Task description:
Reproduce the lines from the start of the list through the line containing "[x=20, y=23]", inclusive, keeping every request as is. Multiply each coordinate in the answers by 0.75, rounding to whole numbers with halves rounded up.

Data lines:
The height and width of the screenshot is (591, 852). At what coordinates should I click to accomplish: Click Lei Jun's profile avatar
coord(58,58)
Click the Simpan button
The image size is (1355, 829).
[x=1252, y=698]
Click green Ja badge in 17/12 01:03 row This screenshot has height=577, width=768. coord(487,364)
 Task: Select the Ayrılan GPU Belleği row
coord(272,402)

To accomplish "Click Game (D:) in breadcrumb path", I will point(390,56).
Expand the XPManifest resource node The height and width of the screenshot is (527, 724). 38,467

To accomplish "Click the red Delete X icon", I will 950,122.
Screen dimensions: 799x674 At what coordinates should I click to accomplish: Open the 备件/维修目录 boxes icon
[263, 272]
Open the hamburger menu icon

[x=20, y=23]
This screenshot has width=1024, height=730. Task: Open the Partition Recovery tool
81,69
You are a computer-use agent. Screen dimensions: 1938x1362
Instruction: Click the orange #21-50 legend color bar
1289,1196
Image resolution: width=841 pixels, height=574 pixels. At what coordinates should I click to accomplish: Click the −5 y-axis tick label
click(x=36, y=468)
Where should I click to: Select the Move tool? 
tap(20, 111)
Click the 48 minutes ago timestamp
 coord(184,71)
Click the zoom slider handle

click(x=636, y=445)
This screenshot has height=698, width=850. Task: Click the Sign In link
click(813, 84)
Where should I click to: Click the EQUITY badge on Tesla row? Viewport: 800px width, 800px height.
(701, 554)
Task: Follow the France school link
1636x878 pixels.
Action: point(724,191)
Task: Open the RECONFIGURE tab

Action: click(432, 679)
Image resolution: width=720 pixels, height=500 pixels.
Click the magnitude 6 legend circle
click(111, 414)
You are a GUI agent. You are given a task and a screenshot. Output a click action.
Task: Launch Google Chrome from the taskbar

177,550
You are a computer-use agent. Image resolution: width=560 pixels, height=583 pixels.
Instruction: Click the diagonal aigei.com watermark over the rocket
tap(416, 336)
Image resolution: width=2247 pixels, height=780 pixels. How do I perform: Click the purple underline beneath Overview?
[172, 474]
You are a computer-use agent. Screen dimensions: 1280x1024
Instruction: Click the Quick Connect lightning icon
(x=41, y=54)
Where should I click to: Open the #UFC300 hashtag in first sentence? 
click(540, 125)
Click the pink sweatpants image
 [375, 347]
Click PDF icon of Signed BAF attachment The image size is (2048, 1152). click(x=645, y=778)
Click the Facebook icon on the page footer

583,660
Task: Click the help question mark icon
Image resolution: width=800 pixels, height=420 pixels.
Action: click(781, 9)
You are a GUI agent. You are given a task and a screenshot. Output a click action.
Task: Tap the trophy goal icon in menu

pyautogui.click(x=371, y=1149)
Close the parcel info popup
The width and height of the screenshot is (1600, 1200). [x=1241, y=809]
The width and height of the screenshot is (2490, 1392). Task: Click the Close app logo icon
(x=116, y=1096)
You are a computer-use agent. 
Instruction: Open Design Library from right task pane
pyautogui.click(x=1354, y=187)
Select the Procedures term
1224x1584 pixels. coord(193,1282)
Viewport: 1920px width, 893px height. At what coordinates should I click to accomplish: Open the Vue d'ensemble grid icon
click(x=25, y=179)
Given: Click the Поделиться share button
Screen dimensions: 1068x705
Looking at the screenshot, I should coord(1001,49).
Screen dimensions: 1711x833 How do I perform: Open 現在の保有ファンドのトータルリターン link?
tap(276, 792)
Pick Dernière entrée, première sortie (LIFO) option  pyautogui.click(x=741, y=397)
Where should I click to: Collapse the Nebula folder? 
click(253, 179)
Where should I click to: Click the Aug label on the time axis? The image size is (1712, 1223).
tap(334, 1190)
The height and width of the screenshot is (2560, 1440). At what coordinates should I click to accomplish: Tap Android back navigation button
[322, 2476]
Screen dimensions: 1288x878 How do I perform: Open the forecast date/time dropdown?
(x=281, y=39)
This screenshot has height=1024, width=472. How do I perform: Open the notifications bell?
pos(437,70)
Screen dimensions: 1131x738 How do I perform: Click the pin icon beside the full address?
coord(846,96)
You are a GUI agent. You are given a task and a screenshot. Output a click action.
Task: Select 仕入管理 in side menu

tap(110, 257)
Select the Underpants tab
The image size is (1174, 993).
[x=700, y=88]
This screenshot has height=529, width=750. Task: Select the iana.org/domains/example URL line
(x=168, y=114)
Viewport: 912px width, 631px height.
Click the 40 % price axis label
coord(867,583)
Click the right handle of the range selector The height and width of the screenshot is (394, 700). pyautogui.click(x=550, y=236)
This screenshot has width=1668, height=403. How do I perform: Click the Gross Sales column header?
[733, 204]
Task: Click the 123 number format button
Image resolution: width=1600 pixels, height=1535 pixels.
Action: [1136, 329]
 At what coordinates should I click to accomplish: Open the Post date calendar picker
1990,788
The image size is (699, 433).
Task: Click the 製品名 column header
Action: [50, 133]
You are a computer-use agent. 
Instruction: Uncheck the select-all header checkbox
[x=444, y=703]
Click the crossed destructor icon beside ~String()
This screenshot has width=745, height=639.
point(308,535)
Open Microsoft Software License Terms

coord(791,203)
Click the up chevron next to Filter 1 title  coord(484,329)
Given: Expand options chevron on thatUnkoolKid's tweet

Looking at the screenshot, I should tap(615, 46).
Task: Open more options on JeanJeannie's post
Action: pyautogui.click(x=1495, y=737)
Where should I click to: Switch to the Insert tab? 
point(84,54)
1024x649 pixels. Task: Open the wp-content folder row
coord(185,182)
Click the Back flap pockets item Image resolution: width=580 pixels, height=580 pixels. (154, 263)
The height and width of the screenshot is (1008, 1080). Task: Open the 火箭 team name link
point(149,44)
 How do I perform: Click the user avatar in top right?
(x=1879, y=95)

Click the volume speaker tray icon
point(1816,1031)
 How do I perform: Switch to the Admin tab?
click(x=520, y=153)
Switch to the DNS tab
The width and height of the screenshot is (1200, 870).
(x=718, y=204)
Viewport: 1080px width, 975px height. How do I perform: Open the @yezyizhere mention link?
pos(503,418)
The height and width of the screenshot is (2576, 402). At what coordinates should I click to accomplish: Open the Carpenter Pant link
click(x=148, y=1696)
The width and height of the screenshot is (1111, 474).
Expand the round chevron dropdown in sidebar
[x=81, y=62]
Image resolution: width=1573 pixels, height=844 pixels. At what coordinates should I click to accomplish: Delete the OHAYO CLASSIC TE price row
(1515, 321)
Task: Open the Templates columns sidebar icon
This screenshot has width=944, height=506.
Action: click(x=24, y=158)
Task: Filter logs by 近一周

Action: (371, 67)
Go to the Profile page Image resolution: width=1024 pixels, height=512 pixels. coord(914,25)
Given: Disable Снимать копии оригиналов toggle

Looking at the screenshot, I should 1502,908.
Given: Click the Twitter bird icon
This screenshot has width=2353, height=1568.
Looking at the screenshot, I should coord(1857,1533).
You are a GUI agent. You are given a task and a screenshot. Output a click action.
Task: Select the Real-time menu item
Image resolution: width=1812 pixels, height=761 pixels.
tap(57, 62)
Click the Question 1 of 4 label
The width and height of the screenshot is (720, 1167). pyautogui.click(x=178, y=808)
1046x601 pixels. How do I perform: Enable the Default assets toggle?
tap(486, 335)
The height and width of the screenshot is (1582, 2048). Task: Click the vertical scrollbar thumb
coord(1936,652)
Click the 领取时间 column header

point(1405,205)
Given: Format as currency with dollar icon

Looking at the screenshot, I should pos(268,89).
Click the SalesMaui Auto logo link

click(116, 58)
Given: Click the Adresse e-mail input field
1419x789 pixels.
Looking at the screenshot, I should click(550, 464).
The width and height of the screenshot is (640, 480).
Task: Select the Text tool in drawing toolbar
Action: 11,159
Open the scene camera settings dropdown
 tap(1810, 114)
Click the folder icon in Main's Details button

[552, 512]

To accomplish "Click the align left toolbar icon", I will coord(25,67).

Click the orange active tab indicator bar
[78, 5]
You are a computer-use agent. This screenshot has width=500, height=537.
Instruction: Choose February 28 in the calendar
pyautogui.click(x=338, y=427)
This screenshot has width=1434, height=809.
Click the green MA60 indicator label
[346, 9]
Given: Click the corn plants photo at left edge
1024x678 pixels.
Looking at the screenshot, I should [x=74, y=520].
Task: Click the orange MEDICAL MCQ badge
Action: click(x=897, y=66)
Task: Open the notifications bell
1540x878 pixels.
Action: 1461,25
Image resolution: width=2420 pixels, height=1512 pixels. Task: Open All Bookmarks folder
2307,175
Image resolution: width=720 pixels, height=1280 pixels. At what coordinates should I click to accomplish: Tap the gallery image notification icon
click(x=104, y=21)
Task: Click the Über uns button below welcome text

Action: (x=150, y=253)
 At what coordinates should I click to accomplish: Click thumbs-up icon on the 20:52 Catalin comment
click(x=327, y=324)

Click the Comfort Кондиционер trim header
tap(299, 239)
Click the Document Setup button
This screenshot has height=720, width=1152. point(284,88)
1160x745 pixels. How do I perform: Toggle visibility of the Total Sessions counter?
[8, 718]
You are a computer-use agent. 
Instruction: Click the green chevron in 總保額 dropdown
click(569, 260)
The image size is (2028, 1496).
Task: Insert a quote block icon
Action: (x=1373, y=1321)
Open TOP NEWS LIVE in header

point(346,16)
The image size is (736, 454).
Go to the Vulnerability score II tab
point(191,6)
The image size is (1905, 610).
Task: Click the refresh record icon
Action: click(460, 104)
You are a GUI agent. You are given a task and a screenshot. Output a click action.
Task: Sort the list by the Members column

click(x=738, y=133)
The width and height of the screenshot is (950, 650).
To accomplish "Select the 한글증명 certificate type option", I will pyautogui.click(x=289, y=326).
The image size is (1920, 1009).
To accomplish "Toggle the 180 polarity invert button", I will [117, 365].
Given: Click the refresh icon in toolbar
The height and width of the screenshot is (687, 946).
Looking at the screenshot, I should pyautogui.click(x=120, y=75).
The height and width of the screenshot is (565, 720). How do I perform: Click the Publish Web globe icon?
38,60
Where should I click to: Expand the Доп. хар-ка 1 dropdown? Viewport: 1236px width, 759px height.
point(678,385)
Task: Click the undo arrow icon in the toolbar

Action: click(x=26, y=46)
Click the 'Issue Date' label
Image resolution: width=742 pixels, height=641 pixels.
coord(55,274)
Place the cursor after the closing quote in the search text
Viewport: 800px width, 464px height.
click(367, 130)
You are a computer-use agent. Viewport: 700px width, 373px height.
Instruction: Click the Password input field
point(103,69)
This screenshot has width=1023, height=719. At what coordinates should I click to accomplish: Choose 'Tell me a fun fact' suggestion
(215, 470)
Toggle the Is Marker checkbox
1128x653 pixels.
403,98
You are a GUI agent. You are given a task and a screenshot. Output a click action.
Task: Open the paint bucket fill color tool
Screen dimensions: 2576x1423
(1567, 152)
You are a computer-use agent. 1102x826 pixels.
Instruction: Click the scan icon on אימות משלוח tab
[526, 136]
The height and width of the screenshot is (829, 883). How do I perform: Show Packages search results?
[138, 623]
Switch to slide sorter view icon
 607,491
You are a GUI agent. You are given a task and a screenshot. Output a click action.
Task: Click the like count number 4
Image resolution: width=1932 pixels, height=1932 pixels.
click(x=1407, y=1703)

Response to this exercise:
The height and width of the screenshot is (591, 852). At what coordinates should I click to accomplish: Click Lei Jun's profile avatar
coord(44,44)
Click the Simpan button
The image size is (1355, 829).
[x=939, y=524]
Click green Ja badge in 17/12 01:03 row This screenshot has height=577, width=768. coord(365,273)
 Task: Select the Ayrılan GPU Belleği row
coord(204,302)

To accomplish "Click Game (D:) in breadcrumb path", I will point(293,42).
Expand the XPManifest resource node The height and width of the screenshot is (527, 724). 29,350

To accomplish "Click the red Delete X icon", I will 713,92.
Screen dimensions: 799x674 At what coordinates should I click to accomplish: Open the 备件/维修目录 boxes icon
[197, 204]
Open the hamburger menu icon

[x=15, y=17]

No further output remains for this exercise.